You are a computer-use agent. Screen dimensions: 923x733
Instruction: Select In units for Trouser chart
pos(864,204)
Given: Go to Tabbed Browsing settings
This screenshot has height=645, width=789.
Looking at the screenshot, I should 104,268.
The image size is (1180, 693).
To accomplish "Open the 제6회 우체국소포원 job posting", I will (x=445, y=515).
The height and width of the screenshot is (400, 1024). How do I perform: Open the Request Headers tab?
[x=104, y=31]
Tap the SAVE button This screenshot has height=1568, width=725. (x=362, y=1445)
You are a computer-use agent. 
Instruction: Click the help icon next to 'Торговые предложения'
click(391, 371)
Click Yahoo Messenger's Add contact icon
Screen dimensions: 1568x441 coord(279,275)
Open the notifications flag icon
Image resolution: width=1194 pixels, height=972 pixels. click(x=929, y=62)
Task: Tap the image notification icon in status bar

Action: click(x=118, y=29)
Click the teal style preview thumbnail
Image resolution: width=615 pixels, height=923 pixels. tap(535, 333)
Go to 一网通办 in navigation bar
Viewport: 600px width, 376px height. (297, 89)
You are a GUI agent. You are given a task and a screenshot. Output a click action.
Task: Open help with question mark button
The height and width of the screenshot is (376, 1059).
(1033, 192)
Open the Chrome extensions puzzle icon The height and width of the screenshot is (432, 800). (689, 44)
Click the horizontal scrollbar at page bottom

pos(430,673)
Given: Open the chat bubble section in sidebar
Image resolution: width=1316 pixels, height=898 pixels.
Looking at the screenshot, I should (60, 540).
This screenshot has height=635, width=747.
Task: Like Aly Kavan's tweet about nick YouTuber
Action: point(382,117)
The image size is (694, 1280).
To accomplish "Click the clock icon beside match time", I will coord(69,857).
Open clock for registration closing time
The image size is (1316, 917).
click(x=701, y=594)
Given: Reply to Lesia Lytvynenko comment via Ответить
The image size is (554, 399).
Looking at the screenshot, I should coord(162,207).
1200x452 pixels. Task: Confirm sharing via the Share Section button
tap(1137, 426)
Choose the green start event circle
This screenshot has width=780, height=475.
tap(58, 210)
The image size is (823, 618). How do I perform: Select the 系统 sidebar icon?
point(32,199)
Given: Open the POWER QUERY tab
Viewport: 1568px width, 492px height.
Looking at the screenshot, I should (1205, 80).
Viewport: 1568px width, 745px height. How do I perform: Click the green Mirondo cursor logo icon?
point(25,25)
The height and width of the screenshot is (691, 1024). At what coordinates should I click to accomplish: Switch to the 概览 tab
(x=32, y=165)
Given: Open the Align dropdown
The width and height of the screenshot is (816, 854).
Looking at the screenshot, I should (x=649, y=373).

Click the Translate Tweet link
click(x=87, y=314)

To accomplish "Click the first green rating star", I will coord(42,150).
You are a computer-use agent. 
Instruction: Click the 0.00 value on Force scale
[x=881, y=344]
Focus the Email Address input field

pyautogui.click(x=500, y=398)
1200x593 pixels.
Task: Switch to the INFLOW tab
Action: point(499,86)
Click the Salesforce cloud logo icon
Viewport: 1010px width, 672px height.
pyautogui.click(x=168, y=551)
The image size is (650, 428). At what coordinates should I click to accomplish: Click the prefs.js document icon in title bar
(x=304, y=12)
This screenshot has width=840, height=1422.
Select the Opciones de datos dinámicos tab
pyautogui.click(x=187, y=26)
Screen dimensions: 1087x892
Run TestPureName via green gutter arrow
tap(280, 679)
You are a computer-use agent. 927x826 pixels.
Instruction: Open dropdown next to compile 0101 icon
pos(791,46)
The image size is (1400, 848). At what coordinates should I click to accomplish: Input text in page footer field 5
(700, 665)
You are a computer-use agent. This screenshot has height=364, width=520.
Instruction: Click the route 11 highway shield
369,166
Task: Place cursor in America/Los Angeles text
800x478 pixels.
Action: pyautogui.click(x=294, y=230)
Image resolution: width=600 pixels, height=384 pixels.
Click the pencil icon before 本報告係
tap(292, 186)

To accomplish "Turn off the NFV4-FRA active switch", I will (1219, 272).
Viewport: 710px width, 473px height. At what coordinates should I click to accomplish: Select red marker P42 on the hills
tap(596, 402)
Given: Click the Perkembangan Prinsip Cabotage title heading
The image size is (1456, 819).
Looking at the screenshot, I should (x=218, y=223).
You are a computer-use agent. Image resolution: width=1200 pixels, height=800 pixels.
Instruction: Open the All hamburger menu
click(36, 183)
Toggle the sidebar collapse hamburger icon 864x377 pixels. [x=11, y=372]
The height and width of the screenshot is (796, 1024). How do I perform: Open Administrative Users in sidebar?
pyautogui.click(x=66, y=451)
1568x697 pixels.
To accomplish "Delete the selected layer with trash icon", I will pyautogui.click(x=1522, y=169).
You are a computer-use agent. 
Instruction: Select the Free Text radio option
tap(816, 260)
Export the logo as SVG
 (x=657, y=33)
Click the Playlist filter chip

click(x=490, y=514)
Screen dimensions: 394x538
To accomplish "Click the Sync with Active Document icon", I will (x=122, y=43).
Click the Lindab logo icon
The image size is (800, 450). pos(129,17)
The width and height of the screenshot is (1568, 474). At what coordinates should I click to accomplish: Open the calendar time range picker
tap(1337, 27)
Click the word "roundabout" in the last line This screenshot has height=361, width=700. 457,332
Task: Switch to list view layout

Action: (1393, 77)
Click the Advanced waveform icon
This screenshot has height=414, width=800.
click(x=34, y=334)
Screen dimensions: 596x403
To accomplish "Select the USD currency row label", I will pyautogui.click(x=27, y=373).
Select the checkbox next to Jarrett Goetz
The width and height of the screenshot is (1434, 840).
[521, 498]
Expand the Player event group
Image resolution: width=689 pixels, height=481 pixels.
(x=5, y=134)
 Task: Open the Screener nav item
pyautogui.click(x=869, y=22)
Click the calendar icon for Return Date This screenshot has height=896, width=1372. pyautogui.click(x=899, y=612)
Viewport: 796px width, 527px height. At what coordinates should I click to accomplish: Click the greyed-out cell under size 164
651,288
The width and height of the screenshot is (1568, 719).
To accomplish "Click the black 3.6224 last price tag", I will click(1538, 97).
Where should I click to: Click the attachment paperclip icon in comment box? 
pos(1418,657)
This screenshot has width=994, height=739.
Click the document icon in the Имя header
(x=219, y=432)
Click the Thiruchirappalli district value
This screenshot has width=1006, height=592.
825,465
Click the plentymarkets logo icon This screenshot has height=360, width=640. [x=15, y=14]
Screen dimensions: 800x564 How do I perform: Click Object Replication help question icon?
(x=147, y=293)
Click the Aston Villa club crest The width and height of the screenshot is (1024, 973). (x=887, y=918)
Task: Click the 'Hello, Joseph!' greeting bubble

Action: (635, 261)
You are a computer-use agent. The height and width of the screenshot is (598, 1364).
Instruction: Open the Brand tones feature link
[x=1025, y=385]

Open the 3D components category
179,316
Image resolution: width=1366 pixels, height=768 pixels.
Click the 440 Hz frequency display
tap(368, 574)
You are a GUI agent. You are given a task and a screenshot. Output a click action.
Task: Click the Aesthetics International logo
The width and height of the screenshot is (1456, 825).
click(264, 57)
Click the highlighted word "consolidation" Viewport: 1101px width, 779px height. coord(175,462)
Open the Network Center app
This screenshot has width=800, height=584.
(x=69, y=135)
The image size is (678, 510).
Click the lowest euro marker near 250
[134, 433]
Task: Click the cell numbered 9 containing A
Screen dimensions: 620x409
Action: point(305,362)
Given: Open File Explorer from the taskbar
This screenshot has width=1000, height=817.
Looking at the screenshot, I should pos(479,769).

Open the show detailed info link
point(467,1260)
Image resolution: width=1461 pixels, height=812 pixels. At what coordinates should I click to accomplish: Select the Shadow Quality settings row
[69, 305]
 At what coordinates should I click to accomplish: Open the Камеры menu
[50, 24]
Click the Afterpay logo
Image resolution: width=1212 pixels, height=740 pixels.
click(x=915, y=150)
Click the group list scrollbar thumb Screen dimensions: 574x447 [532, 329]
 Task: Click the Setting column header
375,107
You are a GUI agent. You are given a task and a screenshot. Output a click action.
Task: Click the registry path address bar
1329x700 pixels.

========

Your objective >> Reproduce all lines from the records above that include the word "last".

Result of the task >>
Click the word "roundabout" in the last line This screenshot has height=361, width=700. 457,332
To accomplish "Click the black 3.6224 last price tag", I will click(1538, 97).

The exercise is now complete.